My first comic was a reward for being a good boy at the dentist. My mom said I could have any one from the rack, and I picked TUROK SON OF STONE (Dell, #5) because, of course, it had dinosaurs.
My dad worked as a baggage loader at the railroad terminal and brought me home out of town newspapers like THE NEW YORK JOURNAL-AMERICAN, NEW YORK SUNDAY NEWS and even TORONTO STAR WEEKLY, because our hometown papers didn't carry Flash Gordon, Buck Rogers, Brick Bradford, The Phantom, Mandrake the Magician, Johnny Hazard or Smilin' Jack, all of which became favorites of mine. I'm currently buying the hardcover reprints of most of those strips (do wish somebody would reprint BRICK and JACK though!)
I remember looking for a new Kirby monster book in the drug store and saw something titled "The Fantastic Hour." It wasn't entirely unheard of to issue a one shot comic with a book length story, especially when movie adaptations were common, so I didn't realize until I got it home that it was the first of a new superhero series called, you guessed it, THE FANTASTIC FOUR.
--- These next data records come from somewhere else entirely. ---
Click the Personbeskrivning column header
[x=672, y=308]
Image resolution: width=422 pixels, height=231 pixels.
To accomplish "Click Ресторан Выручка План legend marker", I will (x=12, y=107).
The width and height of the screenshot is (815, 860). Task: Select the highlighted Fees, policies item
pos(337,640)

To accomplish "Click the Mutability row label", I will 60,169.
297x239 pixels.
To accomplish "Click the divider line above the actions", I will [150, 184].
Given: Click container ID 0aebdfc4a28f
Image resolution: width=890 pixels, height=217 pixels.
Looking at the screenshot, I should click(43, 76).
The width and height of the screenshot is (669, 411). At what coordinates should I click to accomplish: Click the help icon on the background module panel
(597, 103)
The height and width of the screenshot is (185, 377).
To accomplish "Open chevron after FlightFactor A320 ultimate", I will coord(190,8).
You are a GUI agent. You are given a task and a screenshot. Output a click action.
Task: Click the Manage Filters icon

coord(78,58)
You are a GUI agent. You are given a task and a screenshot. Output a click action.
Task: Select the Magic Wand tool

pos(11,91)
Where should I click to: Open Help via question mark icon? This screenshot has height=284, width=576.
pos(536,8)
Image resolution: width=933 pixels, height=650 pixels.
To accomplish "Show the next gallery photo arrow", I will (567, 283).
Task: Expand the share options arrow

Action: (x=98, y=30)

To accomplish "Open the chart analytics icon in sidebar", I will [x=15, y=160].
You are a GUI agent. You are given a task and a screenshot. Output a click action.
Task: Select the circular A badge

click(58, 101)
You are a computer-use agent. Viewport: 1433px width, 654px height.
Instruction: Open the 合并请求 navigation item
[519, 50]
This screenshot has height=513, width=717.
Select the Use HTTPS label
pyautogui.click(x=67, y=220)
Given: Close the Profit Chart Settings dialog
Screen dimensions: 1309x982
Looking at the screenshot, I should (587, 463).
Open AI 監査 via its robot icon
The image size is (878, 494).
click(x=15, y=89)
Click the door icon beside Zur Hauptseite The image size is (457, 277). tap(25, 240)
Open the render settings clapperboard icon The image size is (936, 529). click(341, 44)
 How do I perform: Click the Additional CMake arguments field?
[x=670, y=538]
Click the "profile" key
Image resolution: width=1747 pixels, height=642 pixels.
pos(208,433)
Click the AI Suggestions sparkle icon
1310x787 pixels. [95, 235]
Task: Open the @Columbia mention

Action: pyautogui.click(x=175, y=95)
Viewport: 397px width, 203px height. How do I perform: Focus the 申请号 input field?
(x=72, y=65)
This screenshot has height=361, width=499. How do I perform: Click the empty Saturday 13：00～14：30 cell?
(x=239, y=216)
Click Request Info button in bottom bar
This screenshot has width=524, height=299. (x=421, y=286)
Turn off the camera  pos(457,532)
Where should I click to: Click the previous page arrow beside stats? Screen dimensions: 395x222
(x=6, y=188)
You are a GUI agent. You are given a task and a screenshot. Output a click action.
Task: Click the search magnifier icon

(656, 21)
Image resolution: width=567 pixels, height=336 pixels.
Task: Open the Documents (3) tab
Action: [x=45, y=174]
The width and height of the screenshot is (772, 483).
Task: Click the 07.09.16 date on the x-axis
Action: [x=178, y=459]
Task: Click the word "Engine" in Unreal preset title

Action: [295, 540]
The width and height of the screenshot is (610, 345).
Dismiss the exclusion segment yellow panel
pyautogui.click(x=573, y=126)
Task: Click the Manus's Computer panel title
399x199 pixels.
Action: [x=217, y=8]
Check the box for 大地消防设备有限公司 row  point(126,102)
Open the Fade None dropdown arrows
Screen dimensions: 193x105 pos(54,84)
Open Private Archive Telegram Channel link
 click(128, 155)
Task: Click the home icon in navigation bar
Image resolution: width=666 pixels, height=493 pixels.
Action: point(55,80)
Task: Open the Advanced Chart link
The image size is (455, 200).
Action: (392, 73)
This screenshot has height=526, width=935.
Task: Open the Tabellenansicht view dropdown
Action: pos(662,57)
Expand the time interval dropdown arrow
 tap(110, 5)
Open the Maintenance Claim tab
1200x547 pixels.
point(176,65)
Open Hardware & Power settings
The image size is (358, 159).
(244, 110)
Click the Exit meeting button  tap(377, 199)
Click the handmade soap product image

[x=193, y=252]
A couple years later I told my cousin about an advertisement for two new Marvel comics. One was called THE AVENGERS and the cover showed a JLA-like teamup of Thor, Iron Man, The Hulk, Ant-Man and The Wasp; the other showed only the logo, X-MEN. My cousin accused me of making it all up because Marvel would never copy DC like that.
When our town's first comics shops opened, I walked in when the owner was out and had left his wife in charge. I saw a copy of ALL-STAR COMICS #21 lying on the counter and asked her how much. She said, "Oh, it's a 10cent book ... I'm supposed to ask for more than cover price. Is 25cents okay?" I slammed a quarter down, took the book and never went back for fear the owner would demand it back. It must have been worth about $25 at that time.
Not comics, but another memorable experience was finding a bookstore whose basement was filled with tables with stacks of old comics and pulps. All the really good ones were taken, but I did find a run of STARTLING STORIES with Captain Future short stories by Edmond Hamilton. Hamilton and his wife Leigh Brackett became my favorite SF writers.